Reproduce word for word everything from the start of the rows down to the line containing "center [76, 44].", with both ends included.
------------------------
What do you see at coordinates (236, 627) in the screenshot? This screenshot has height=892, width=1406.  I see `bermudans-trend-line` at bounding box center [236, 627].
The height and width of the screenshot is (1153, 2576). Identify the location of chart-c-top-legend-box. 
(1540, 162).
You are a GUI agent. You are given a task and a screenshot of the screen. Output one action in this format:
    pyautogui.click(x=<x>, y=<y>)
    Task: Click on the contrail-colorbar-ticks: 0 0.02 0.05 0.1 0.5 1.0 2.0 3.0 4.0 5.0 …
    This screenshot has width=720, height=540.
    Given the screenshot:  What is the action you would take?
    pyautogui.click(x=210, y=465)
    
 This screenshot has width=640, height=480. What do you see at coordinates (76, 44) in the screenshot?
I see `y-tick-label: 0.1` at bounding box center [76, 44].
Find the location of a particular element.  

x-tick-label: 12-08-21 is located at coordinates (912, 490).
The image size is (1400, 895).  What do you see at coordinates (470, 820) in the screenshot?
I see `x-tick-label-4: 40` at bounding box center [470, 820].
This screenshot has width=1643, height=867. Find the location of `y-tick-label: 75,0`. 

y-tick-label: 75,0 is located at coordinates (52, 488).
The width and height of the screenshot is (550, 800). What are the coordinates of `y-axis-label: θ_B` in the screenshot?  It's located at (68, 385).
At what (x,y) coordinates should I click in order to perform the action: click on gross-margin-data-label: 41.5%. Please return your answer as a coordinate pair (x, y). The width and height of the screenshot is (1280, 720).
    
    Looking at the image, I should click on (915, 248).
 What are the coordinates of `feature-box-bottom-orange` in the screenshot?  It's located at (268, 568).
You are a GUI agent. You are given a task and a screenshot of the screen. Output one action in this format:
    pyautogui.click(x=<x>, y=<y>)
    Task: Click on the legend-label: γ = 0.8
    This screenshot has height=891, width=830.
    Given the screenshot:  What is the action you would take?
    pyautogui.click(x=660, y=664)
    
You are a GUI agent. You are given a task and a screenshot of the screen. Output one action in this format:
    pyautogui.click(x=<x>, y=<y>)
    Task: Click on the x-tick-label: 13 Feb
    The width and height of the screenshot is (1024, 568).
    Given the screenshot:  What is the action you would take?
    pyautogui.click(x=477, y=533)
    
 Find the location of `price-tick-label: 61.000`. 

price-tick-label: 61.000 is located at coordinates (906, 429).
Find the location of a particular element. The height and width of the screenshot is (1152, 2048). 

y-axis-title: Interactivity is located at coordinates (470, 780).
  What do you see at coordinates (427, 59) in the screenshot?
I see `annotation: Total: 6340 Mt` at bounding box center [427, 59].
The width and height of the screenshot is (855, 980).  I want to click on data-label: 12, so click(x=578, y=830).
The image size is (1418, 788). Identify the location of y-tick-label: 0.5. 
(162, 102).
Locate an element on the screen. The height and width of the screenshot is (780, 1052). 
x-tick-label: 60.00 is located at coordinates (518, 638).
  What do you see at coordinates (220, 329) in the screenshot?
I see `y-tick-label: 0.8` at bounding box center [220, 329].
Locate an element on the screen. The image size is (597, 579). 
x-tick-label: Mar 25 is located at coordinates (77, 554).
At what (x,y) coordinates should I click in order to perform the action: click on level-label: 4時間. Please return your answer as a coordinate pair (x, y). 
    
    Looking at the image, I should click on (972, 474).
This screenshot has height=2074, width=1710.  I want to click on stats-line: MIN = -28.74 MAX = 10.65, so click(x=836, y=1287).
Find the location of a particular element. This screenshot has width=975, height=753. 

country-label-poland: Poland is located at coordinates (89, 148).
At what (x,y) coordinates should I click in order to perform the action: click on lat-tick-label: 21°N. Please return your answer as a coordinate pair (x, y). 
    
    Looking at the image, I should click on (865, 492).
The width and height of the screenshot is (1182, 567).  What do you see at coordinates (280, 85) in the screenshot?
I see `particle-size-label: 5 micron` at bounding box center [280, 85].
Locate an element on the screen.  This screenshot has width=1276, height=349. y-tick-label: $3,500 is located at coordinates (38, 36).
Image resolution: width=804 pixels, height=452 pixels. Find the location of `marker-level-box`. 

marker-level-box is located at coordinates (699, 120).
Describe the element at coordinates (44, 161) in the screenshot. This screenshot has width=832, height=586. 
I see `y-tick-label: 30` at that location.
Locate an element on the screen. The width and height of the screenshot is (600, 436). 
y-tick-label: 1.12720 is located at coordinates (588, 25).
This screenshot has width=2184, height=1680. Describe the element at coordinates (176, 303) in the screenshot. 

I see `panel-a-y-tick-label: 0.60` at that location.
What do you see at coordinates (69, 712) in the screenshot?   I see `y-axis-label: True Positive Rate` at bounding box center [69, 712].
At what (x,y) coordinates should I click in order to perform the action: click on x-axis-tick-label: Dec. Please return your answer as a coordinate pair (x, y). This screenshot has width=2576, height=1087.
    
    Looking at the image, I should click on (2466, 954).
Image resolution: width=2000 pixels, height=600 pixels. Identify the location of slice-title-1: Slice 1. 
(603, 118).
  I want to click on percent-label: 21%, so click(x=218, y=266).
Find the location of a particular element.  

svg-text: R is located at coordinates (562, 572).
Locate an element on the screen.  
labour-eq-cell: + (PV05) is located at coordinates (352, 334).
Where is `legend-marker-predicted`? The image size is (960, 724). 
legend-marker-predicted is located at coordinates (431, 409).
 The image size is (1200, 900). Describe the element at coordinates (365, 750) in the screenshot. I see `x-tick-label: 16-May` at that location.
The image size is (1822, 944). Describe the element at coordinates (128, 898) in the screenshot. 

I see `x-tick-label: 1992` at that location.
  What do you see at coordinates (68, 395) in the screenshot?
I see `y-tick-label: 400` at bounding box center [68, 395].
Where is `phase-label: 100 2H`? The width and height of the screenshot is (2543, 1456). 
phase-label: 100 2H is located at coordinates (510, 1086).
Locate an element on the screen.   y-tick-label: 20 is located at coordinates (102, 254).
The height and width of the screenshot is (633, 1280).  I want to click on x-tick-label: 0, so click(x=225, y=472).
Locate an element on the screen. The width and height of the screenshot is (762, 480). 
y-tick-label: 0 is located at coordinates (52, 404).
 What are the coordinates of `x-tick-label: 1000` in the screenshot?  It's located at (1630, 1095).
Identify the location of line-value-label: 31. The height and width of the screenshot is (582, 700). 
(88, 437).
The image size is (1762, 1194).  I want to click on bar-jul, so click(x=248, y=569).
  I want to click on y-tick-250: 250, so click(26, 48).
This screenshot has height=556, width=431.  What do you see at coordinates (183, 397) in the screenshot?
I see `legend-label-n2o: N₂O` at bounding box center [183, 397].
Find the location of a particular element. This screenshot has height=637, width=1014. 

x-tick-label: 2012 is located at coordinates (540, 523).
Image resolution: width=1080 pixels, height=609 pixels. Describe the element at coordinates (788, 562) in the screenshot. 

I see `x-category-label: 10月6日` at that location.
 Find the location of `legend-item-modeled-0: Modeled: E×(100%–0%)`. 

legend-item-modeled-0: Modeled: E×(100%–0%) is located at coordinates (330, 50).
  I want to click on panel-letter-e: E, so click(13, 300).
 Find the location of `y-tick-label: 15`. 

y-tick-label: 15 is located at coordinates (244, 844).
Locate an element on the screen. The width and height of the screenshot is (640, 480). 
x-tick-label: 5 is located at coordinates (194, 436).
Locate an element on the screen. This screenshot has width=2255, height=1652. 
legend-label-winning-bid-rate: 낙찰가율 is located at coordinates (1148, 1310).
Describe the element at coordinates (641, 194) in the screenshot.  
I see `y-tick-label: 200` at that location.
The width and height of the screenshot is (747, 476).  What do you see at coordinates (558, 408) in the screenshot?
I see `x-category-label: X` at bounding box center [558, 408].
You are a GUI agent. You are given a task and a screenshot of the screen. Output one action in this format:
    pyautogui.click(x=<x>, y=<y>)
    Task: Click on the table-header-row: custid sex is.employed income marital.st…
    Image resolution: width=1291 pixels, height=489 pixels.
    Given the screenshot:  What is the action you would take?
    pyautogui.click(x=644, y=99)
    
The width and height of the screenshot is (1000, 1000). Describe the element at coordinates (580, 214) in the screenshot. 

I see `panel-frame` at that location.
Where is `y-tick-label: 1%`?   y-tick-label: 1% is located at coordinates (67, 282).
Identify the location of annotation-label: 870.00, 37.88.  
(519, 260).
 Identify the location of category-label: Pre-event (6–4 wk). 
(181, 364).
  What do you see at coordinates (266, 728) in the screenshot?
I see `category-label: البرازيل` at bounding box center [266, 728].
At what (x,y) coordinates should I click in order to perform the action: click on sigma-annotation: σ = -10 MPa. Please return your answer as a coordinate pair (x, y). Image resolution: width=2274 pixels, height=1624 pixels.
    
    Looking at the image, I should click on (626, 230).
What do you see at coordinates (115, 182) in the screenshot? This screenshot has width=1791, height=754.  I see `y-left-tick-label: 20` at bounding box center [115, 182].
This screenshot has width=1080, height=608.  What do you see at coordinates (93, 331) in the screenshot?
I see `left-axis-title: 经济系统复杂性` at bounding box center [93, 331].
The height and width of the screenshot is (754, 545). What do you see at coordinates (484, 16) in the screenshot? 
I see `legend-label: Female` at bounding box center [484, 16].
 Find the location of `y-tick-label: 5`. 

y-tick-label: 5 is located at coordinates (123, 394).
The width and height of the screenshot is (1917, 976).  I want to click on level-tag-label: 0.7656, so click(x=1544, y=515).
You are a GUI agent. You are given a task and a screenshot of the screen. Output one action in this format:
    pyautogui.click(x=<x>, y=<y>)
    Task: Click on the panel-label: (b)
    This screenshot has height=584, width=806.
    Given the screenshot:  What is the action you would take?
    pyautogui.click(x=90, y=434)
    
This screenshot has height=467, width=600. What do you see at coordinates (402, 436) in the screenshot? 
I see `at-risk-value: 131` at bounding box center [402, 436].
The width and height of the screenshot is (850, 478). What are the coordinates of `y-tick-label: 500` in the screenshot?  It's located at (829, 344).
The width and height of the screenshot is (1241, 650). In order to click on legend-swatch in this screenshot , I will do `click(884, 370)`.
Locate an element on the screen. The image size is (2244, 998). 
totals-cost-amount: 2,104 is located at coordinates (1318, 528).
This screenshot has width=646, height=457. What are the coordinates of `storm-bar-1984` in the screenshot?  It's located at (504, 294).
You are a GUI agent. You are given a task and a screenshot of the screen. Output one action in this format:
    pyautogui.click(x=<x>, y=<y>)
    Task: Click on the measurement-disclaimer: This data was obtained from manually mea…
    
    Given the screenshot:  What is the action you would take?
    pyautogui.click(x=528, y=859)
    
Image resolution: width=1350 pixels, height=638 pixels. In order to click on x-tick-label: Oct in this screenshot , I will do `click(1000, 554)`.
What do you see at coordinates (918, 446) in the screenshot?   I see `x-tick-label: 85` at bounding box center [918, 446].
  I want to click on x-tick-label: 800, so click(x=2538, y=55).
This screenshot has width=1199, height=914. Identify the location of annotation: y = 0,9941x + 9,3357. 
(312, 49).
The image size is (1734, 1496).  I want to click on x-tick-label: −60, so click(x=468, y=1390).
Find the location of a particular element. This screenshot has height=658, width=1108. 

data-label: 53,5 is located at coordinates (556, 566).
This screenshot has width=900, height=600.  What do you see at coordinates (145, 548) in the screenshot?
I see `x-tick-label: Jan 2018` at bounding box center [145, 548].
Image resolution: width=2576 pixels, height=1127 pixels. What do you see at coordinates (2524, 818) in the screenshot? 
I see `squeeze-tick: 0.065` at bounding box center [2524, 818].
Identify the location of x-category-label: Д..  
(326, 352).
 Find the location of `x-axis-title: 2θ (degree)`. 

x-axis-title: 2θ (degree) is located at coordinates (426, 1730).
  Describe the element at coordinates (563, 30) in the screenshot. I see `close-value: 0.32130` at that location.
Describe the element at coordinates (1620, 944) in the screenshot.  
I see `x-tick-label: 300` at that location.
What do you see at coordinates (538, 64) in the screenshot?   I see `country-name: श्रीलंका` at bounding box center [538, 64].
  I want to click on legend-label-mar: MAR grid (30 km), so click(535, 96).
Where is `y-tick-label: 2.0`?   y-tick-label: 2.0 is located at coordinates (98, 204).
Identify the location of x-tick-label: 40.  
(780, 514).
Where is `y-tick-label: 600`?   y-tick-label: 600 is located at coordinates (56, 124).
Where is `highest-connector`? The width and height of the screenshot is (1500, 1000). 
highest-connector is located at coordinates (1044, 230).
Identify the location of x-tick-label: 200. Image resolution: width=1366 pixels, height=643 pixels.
------------------------
* [Result of the task]:
What do you see at coordinates (236, 627) in the screenshot? This screenshot has height=892, width=1406.  I see `bermudans-trend-line` at bounding box center [236, 627].
The height and width of the screenshot is (1153, 2576). Identify the location of chart-c-top-legend-box. 
(1540, 162).
You are a GUI agent. You are given a task and a screenshot of the screen. Output one action in this format:
    pyautogui.click(x=<x>, y=<y>)
    Task: Click on the contrail-colorbar-ticks: 0 0.02 0.05 0.1 0.5 1.0 2.0 3.0 4.0 5.0 …
    This screenshot has width=720, height=540.
    Given the screenshot:  What is the action you would take?
    pyautogui.click(x=210, y=465)
    
 This screenshot has width=640, height=480. What do you see at coordinates (76, 44) in the screenshot?
I see `y-tick-label: 0.1` at bounding box center [76, 44].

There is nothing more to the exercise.